D. The provisions of this section shall not apply to the clearing and maintenance of rights of way or to utility service situations where a utility is acting in good faith to minimize the damage or harm occasioned by an act of God; the provisions of this Act shall not apply to land surveying by or under the direction of a registered professional land surveyor, duly registered under the laws of the state of Louisiana.
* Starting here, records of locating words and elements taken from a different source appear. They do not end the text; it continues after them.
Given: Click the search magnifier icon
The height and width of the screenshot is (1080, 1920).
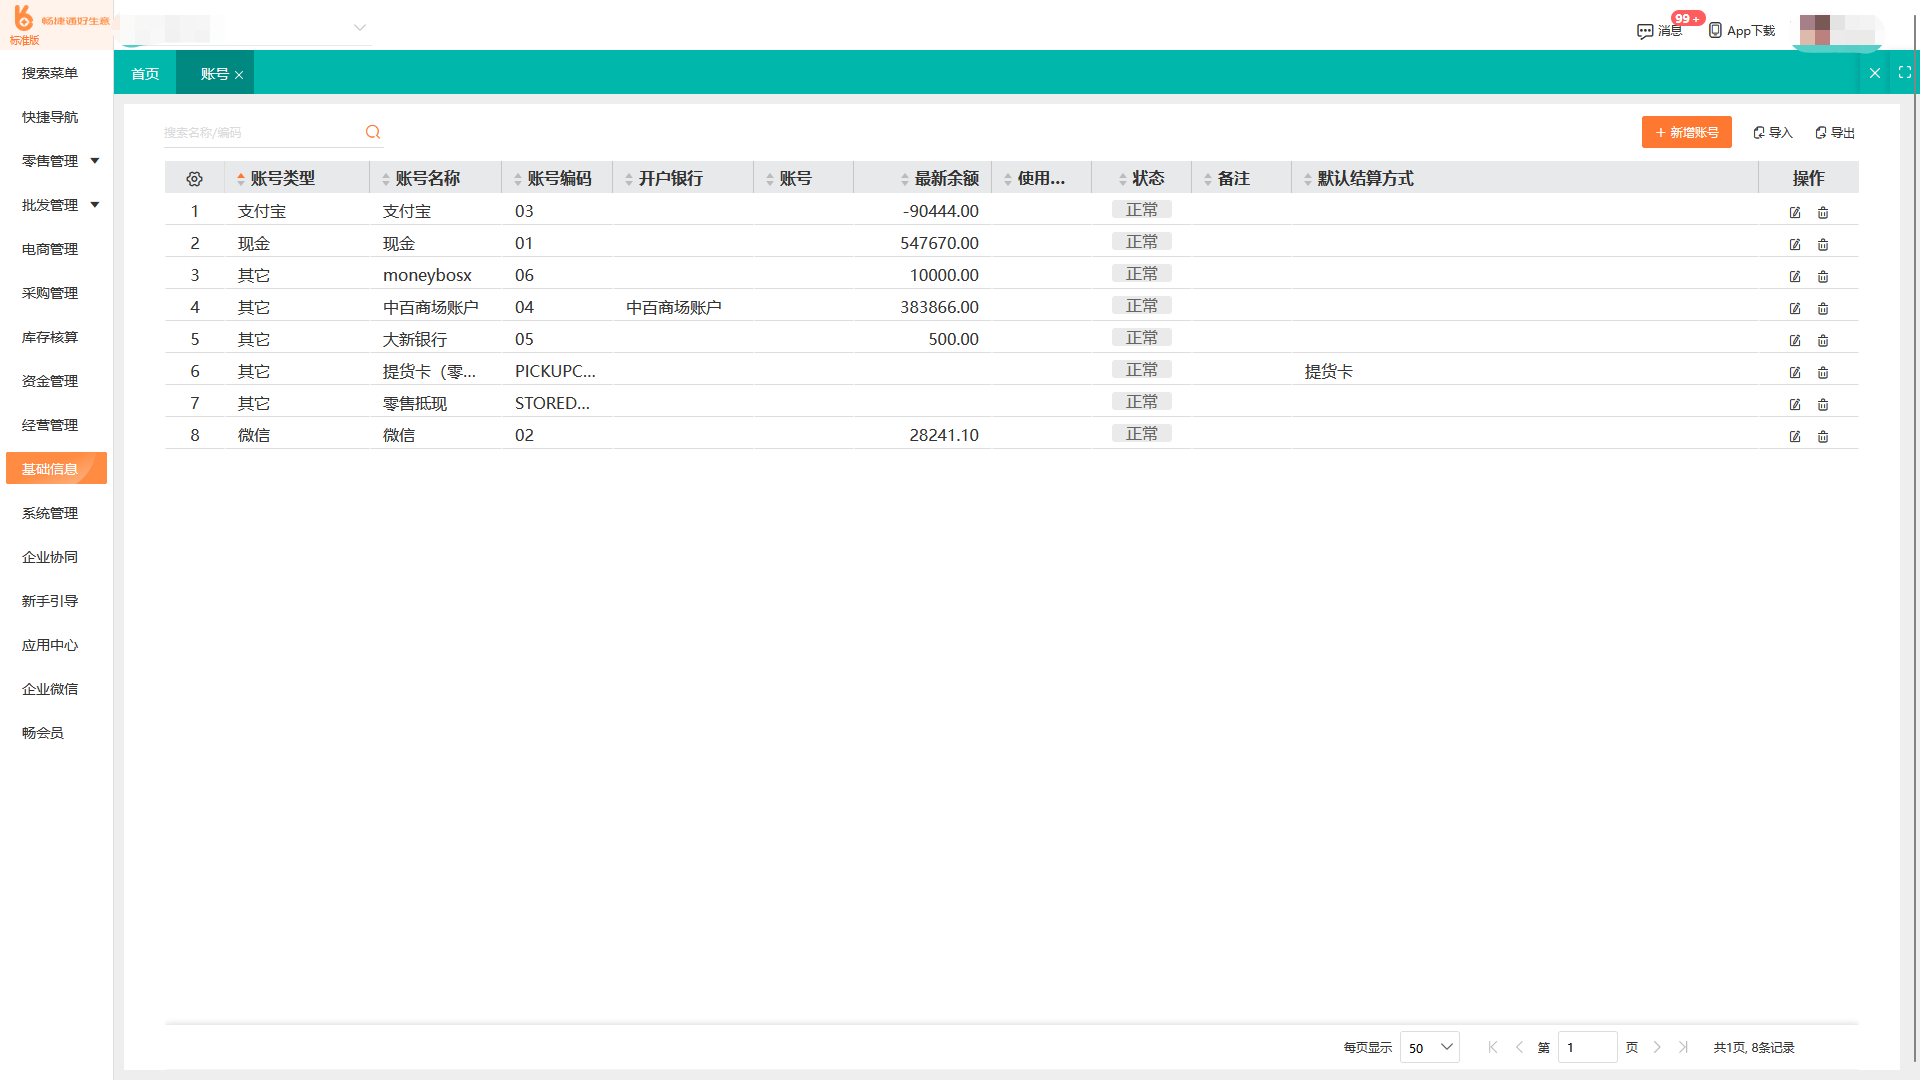Looking at the screenshot, I should pos(375,131).
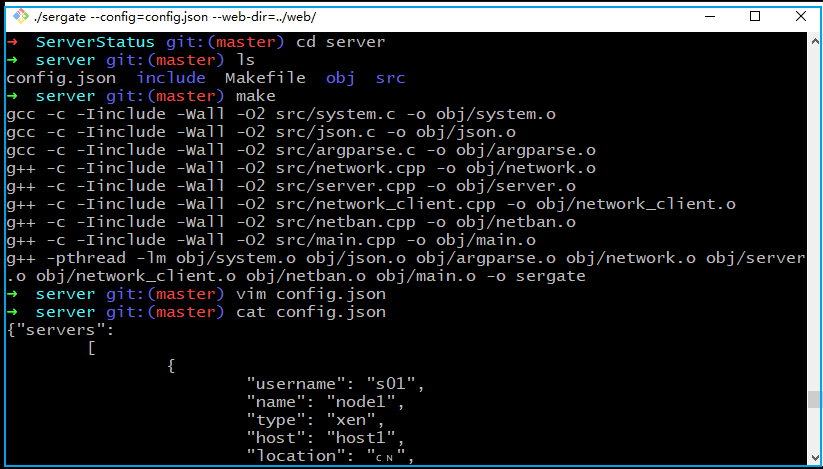Minimize the sergate terminal window
This screenshot has width=823, height=469.
click(x=709, y=15)
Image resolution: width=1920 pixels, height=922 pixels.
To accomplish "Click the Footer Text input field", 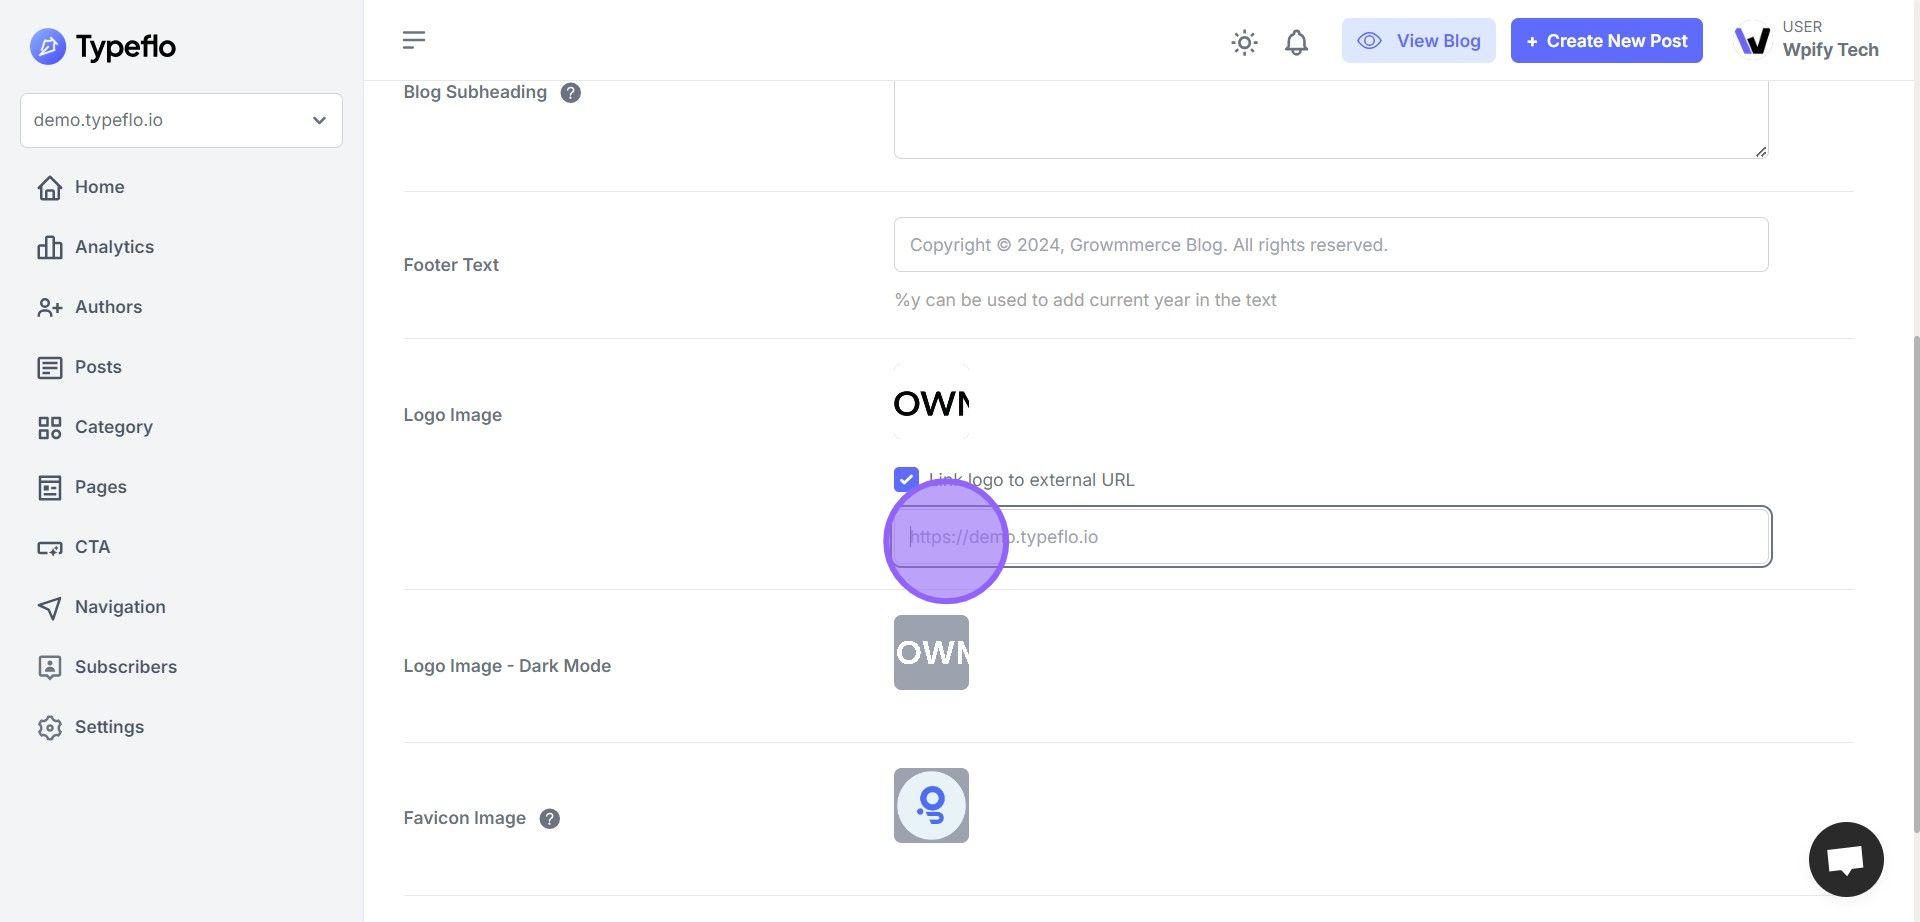I will (x=1330, y=245).
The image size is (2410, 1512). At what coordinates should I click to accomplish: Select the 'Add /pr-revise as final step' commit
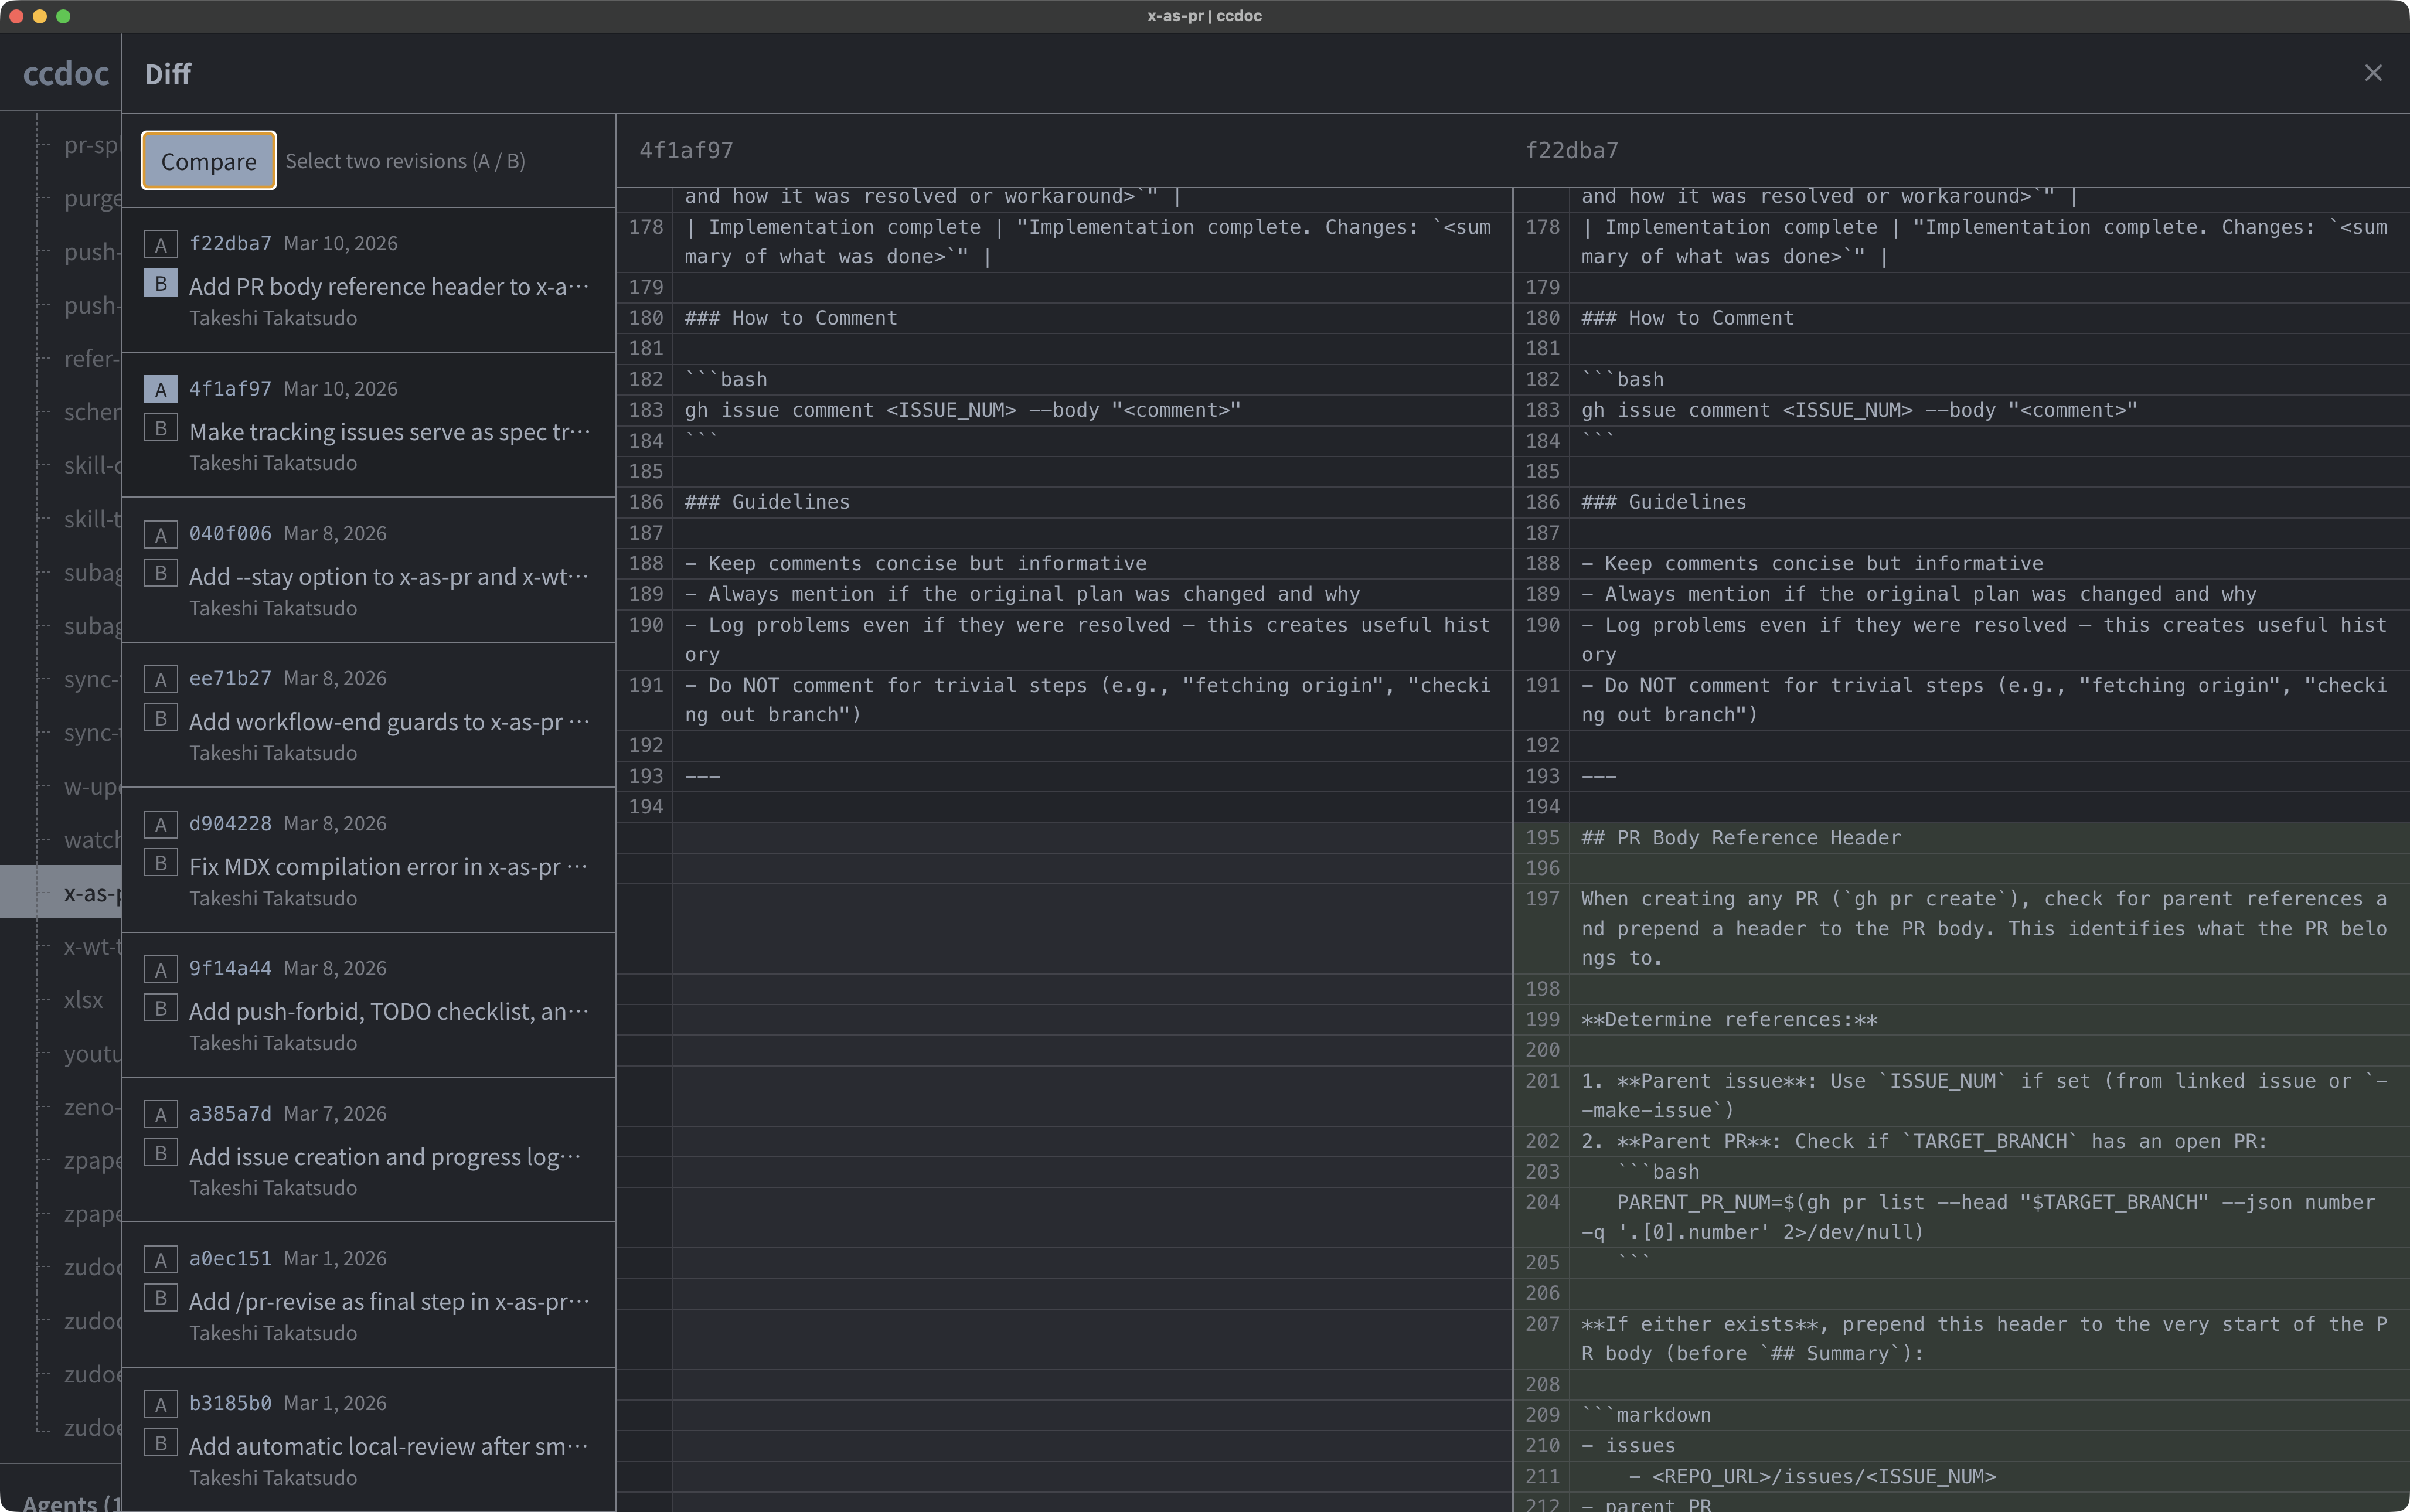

We do not feel that this is the proper case for application of the triple damages rule provided for by this statute. Subsection B is not applicable for we find no evidence that defendant “willfully and intentionally” cut timber from Garrett’s land. Defendant had ordered a survey of Martin’s land to ascertain the proper extent of the tract on which to cut and proceeded to cut only to this ideal boundary. Under these circumstances, we find defendant to have acted in good faith. The old fence was not visible in some places and it was not unreasonable on the part of the loggers to believe that the old fence was abandoned. Defendant’s witnesses testified that it was not uncommon to find evidence of old fences on tracts of land upon which timber was to be harvested. In light of the condition of the fence and the good faith reliance on a survey conducted by a registered land surveyor, we feel that Subsection C of La.R.S. 56:1478.1 is not applicable either. The provision for triple damages is punitive in nature and such damages should be assessed only in cases where the defendant is clearly in violation of the provisions of the statute. See Shaffett v. Vicks, 385 So.2d 419 (La.App. 1st Cir. 1980). Therefore, the measure of damages to which Garrett is entitled is the fair market value of the timber cut.
Having concluded that defendant was a good faith trespasser, Garrett’s claim for damages for mental anguish must be rejected. The cases allowing such recovery involve situations where the defendant trespassers were found to be in moral bad faith or to have committed a willful and wanton trespass on plaintiff’s property. See McGee v. SECO Timber Co., 350 So.2d 1265 (La.App. 3d Cir. 1977).
For the foregoing reasons the judgment of the trial court is reversed and judgment is hereby rendered in favor of plaintiff, E. F. Garrett, and against defendant, Martin *934Timber Company, Inc., in the amount of $630.02 plus legal interest from the date of judicial demand until paid. All costs, including this appeal, are assessed against the defendant-appellee, Martin Timber Company, Inc.